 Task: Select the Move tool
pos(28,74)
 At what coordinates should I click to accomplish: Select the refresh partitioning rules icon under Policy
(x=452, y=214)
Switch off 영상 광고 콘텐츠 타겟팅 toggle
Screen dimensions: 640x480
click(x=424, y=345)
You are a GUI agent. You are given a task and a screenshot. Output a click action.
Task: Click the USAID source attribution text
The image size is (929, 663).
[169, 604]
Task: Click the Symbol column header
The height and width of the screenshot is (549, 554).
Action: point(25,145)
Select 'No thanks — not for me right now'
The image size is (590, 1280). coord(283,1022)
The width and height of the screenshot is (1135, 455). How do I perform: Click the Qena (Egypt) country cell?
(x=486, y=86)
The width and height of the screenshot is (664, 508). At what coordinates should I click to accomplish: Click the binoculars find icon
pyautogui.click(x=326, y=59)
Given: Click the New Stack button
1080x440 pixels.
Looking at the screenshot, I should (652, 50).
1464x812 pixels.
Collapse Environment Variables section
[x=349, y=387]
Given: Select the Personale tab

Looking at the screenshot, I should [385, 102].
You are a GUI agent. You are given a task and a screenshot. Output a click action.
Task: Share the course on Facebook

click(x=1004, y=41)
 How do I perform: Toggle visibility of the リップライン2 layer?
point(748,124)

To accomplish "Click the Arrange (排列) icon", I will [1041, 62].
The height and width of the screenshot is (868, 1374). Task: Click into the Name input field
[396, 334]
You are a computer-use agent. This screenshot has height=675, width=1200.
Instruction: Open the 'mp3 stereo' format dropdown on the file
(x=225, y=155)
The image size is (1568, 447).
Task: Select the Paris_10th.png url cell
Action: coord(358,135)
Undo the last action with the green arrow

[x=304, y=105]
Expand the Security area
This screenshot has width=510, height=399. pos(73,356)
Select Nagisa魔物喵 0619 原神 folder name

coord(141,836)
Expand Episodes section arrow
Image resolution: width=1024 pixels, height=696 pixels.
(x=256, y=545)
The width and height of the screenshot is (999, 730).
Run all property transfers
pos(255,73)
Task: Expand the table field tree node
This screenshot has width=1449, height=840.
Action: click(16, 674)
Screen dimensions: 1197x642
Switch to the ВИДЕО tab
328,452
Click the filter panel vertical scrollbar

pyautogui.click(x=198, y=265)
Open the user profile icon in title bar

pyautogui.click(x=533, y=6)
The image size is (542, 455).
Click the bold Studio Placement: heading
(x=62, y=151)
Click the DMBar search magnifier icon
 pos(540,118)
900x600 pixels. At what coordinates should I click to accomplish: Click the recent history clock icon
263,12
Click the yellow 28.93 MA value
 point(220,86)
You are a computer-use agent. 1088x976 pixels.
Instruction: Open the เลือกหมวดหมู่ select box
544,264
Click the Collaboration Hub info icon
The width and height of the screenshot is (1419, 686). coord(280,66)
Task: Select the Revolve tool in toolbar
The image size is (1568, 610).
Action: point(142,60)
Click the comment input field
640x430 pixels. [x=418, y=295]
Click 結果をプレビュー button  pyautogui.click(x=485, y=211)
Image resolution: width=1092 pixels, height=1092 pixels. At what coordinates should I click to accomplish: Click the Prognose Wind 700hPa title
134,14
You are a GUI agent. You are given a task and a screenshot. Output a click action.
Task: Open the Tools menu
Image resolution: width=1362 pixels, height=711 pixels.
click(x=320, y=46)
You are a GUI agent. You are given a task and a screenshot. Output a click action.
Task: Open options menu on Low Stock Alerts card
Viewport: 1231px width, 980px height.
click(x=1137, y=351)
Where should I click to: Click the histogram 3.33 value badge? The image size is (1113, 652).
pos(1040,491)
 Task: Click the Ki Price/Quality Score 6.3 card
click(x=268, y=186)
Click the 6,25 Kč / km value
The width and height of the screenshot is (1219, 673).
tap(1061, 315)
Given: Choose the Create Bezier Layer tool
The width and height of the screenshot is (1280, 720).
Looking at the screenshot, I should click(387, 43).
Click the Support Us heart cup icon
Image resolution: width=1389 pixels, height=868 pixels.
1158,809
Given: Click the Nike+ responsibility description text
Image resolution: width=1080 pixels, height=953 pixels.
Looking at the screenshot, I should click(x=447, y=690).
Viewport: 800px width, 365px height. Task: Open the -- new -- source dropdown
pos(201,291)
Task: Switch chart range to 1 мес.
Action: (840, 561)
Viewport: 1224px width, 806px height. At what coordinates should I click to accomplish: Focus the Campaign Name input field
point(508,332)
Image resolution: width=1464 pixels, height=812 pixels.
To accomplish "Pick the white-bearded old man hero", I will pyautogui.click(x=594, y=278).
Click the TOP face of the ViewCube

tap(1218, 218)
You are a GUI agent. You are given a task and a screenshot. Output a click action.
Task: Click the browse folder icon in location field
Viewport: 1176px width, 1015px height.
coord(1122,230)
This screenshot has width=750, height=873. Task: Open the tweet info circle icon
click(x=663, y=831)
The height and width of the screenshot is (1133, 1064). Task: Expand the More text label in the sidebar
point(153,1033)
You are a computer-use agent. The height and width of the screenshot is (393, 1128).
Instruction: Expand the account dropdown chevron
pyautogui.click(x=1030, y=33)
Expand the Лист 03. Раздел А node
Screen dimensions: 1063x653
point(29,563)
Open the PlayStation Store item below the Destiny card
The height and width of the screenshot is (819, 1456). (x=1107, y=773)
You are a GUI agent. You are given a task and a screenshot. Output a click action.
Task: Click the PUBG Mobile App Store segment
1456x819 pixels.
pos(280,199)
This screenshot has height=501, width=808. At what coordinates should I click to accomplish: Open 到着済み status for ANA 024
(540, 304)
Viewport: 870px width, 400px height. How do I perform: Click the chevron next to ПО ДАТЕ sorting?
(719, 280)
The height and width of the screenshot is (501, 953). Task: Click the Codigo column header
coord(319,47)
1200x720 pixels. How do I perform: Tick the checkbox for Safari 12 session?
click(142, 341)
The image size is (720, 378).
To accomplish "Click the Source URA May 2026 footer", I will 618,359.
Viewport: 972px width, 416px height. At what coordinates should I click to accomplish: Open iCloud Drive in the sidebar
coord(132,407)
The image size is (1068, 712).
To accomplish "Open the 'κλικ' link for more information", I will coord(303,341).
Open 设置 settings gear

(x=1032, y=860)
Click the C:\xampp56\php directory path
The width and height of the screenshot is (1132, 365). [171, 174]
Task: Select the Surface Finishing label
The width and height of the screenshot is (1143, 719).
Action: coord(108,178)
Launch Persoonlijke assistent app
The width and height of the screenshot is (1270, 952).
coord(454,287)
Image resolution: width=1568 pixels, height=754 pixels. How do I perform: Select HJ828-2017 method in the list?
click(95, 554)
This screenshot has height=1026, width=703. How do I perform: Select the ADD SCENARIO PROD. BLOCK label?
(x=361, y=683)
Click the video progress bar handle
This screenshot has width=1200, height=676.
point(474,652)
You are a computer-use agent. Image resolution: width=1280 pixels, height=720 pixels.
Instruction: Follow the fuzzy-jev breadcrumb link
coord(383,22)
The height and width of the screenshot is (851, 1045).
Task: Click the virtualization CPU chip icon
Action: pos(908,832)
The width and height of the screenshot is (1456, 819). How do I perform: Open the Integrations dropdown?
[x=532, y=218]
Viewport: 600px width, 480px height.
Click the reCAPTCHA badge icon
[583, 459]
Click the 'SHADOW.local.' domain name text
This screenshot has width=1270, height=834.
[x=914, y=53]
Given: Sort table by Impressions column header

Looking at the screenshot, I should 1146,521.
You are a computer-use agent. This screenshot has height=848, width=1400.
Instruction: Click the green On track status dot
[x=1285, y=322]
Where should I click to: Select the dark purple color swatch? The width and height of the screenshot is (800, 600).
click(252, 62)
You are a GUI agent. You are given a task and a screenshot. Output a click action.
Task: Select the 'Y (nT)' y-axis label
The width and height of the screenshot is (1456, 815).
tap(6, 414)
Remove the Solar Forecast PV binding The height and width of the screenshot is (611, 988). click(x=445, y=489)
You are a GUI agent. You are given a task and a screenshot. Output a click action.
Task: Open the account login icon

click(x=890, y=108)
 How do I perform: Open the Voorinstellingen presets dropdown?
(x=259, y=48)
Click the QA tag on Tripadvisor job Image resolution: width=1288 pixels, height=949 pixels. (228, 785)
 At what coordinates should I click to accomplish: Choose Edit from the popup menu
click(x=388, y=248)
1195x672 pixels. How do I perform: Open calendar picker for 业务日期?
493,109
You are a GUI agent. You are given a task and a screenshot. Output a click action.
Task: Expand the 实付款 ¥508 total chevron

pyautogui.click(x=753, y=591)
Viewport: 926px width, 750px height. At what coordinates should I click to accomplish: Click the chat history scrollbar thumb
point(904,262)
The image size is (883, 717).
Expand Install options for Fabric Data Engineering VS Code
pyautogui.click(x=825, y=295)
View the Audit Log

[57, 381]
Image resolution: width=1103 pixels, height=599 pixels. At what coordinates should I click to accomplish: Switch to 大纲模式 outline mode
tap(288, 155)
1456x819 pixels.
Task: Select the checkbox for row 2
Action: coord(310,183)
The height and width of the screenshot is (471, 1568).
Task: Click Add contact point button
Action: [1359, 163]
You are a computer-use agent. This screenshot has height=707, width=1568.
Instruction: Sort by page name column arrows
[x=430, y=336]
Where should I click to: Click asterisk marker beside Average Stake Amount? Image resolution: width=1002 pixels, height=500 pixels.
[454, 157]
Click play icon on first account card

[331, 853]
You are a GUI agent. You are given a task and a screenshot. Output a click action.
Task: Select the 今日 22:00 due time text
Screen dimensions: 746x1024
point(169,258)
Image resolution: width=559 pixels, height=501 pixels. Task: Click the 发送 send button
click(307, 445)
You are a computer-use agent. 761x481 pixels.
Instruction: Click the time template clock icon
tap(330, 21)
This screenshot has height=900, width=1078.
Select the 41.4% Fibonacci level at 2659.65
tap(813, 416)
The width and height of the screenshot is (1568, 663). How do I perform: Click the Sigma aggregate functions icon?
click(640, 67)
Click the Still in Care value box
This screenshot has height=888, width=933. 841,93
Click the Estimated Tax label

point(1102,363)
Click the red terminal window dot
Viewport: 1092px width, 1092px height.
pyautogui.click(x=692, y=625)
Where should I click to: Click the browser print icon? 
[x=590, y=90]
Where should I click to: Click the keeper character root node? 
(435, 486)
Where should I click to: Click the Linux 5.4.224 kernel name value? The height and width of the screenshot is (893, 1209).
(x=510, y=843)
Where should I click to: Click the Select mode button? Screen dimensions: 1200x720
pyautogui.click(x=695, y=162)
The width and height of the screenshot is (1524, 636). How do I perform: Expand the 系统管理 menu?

== What is required ==
This task asks for the number of lines above that include the string "computer". Respond with that number only.

== Exercise output ==
7